I'd say the default for-loop should look like this:

for(size_t i=0, size=v.size(); i!=size; ++i)

or for iterators:

for(iterator it=v.begin(), end=v.end(); it!=end; ++it)

This avoids any function call or load overhead on the loop variables.
Also note that using "!=" and prefix-increment should be automatic,
no-brain-involved actions of your typing hands anyway, since these are
guaranteed to work and perform.

That said, being able to annotate to the compiler/optimizer that some
things don't alias would be nice. I think that such subtle hints could
be used to improve quite some code where the compiler up to now has to
assume that some things could be modified by side effects.

Uli

Andy Champ

unread,
May 17, 2013, 10:29:26 AM5/17/13
to
On 17/05/2013 10:59, Ulrich Eckhardt wrote:
> I'd say the default for-loop should look like this:
>
> for(size_t i=0, size=v.size(); i!=size; ++i)
>
The paranoid aming us will always code that as
for(size_t i=0, size=v.size(); i<size; ++i)

> or for iterators:
>
> for(iterator it=v.begin(), end=v.end(); it!=end; ++it)

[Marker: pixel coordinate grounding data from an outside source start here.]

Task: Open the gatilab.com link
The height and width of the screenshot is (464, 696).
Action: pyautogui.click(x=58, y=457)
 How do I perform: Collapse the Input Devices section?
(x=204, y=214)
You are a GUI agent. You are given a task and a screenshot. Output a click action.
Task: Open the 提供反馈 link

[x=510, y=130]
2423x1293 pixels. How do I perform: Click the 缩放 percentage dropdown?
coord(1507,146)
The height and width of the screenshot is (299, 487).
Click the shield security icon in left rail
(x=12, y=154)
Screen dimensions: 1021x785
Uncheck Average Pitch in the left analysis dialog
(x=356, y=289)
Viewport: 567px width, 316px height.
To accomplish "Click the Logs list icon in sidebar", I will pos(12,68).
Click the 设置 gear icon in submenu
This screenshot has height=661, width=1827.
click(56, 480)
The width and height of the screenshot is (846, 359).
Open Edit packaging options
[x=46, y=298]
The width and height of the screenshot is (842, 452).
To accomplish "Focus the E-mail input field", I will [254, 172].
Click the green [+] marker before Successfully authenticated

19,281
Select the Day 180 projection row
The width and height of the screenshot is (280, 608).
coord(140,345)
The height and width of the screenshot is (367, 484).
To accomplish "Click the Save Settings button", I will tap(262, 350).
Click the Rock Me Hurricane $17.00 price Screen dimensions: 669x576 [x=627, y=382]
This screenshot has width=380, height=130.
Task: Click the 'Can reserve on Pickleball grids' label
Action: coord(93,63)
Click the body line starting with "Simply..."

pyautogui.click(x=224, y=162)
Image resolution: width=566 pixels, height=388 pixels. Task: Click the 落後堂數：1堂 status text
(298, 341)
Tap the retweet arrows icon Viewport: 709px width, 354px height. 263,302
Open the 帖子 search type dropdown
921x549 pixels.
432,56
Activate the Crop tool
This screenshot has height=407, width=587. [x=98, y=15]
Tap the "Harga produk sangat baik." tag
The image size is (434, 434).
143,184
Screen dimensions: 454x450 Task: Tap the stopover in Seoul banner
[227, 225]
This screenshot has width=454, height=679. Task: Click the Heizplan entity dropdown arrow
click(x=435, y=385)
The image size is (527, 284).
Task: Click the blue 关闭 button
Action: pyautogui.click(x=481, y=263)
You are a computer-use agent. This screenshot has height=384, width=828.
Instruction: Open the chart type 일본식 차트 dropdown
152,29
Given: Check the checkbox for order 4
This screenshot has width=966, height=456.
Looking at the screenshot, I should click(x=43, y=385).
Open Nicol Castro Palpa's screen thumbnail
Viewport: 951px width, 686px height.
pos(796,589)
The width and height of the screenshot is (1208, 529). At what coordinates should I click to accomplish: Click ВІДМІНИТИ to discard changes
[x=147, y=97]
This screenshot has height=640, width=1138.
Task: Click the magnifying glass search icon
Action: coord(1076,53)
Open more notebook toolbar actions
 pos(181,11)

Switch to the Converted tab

.... and always feel ever-so-slightly uncomfortable that you can't do
less-than on iterators.

Andy

Greg Marr

unread,
May 17, 2013, 5:34:21 PM5/17/13
to

On Friday, May 17, 2013 10:29:26 AM UTC-4, Andy Champ wrote:
>> > or for iterators:
> >
> > for(iterator it=v.begin(), end=v.end(); it!=end; ++it)
>
> .... and always feel ever-so-slightly uncomfortable that you can't do
> less-than on iterators.

You can, as long as they're random-access iterators.

If you're uncomfortable with that, maybe you'd be better off using

for(auto const &elem : v) {}

or

for_each(v.begin(), v.end(), [](auto const &elem){});

Daniel Krügler

unread,
May 17, 2013, 5:35:00 PM5/17/13
to

Am 17.05.2013 16:29, schrieb Andy Champ:
>> or for iterators:
>>
>> for(iterator it=v.begin(), end=v.end(); it!=end; ++it)
>
> .... and always feel ever-so-slightly uncomfortable that you can't do
> less-than on iterators.

Sure you can - if they are random-access iterator.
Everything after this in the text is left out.